- [Prompt]
Find each line of the entries with the string "card", please, and copy it.

- [Records for this exercise]

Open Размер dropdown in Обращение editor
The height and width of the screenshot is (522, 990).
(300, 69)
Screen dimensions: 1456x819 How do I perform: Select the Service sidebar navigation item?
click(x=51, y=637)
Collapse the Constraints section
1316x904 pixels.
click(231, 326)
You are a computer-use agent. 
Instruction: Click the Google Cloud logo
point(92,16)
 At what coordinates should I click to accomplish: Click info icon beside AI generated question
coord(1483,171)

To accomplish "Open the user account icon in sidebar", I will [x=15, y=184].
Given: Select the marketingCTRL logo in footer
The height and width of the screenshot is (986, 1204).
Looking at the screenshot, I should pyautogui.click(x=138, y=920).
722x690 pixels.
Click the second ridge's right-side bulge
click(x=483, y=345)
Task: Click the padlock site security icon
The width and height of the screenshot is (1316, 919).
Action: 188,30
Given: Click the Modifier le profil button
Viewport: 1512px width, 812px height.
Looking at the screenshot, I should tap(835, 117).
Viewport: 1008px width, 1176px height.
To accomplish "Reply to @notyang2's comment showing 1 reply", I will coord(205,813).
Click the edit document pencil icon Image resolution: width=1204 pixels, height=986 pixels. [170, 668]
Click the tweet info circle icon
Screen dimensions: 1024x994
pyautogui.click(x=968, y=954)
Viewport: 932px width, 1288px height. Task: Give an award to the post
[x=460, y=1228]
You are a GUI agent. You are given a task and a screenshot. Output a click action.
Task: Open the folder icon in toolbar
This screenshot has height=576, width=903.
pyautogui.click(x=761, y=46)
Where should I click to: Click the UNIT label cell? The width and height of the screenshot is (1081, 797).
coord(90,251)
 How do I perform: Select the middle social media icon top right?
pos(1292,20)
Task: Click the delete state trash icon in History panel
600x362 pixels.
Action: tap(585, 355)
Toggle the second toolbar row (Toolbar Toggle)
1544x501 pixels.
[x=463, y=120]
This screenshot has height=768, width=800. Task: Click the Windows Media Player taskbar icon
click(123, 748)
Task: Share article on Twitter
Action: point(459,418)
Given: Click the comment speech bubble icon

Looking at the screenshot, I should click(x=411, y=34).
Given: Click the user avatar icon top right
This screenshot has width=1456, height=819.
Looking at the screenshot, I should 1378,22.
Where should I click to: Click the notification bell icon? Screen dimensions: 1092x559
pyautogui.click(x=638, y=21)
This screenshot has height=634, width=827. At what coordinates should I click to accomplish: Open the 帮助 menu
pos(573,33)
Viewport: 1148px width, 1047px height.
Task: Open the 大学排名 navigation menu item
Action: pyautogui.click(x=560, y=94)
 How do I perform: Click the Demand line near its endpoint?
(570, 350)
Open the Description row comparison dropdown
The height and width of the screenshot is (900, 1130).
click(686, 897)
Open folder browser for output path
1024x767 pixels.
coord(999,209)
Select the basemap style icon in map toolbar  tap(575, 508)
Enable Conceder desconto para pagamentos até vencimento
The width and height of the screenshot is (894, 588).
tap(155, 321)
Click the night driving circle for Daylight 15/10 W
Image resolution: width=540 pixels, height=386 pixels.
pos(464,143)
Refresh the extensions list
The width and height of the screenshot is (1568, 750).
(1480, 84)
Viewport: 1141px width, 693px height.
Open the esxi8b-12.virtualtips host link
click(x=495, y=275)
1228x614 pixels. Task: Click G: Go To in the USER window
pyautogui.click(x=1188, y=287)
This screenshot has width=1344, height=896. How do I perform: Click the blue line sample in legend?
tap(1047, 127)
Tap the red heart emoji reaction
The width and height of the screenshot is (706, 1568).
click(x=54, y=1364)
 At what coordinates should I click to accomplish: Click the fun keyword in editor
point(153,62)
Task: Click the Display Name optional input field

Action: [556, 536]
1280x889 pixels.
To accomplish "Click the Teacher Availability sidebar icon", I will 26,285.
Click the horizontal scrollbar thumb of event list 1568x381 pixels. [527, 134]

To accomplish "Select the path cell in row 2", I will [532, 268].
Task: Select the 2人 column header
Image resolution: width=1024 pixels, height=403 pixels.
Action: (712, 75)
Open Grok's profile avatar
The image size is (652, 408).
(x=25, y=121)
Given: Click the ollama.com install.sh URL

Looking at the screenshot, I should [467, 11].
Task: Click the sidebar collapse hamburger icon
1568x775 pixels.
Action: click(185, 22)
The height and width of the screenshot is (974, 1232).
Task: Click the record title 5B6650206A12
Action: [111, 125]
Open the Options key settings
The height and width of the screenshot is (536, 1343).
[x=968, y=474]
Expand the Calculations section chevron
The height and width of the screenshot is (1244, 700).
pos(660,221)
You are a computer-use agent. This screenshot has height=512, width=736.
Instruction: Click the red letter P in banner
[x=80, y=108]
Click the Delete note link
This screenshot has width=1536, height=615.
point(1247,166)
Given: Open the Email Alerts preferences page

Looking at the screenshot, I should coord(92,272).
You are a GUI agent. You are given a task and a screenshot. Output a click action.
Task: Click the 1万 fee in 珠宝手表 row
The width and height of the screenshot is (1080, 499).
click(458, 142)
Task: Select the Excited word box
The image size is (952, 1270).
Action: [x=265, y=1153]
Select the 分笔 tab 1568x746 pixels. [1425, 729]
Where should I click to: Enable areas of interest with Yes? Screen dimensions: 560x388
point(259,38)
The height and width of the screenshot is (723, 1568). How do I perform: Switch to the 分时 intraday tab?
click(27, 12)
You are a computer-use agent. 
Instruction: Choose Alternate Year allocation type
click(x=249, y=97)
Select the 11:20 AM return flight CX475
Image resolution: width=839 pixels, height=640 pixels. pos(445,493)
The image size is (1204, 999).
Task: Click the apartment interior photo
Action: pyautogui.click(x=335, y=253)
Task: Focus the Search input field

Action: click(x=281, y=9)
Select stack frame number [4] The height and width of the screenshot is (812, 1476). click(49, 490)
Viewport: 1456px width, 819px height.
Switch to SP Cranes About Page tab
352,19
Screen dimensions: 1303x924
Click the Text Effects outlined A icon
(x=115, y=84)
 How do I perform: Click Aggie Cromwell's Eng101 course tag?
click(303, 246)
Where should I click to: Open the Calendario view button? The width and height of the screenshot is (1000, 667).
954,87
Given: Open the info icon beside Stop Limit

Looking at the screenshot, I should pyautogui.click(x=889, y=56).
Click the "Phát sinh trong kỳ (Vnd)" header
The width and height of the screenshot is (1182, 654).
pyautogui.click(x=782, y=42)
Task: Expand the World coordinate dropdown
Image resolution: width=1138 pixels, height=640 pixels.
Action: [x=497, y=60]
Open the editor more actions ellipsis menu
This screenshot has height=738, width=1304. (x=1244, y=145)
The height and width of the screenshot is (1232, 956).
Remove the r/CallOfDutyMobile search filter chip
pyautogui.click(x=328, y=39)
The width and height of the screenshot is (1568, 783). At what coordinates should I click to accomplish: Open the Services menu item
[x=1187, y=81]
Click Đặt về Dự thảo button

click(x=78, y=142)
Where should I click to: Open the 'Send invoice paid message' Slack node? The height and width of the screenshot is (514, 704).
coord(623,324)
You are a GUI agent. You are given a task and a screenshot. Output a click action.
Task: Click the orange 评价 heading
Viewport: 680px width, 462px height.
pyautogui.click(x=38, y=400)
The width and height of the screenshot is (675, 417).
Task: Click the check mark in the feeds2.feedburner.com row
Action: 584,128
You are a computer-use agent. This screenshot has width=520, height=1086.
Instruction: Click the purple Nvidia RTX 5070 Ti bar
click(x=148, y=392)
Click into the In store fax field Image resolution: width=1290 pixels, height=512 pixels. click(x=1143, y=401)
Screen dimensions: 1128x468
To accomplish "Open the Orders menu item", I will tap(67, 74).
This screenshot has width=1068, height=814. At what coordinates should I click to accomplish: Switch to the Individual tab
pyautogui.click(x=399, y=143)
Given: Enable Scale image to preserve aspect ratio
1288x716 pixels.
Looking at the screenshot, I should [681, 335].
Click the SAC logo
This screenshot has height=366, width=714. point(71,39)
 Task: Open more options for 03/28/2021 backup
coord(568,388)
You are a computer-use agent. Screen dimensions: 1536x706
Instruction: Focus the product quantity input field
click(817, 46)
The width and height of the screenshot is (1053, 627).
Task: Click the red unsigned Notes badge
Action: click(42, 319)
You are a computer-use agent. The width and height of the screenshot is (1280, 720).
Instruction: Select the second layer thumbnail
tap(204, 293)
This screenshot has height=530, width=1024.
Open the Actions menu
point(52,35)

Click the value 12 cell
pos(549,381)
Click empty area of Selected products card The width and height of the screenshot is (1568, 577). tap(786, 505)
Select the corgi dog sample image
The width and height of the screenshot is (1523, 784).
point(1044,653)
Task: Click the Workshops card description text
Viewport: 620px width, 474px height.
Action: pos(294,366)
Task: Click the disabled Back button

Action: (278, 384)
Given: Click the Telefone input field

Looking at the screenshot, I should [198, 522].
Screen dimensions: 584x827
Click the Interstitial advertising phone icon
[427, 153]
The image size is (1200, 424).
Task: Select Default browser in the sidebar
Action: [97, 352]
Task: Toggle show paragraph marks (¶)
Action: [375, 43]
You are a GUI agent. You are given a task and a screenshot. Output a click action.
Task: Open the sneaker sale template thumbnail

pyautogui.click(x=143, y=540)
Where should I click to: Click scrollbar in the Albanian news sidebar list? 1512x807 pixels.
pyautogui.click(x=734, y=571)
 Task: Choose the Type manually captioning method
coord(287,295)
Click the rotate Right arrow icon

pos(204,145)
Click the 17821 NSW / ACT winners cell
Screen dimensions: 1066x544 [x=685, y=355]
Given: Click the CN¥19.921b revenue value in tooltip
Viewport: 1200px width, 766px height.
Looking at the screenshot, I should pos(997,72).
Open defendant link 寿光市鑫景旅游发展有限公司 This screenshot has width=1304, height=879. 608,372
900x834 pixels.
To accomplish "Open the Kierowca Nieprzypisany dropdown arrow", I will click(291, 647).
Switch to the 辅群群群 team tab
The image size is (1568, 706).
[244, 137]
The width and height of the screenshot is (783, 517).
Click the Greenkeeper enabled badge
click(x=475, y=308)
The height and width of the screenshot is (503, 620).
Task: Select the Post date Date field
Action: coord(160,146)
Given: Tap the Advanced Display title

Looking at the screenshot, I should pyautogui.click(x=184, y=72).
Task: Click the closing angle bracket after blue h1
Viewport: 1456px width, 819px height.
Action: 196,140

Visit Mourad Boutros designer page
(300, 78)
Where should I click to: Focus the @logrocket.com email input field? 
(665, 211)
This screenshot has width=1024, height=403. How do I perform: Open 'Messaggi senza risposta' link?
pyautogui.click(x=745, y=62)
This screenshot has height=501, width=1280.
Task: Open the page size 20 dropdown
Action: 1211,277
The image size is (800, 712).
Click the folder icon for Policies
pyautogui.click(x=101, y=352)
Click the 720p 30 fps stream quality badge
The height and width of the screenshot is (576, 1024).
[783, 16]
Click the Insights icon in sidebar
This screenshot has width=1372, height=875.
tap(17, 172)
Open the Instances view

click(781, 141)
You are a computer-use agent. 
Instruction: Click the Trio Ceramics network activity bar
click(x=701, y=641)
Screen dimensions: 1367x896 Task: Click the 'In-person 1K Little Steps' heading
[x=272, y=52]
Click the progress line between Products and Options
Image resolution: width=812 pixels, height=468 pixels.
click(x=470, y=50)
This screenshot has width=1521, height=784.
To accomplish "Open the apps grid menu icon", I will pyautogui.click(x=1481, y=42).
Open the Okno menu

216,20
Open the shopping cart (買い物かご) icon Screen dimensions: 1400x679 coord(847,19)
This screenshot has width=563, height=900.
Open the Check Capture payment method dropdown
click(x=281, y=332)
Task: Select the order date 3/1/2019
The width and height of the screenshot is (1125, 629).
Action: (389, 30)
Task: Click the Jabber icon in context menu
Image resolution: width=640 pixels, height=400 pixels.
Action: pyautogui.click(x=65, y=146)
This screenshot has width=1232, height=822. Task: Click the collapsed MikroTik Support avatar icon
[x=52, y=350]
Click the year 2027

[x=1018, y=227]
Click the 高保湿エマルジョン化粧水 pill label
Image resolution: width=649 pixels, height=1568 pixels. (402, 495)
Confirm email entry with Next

- [Response to the exercise]
Click empty area of Selected products card The width and height of the screenshot is (1568, 577). tap(786, 505)
Task: Click the Workshops card description text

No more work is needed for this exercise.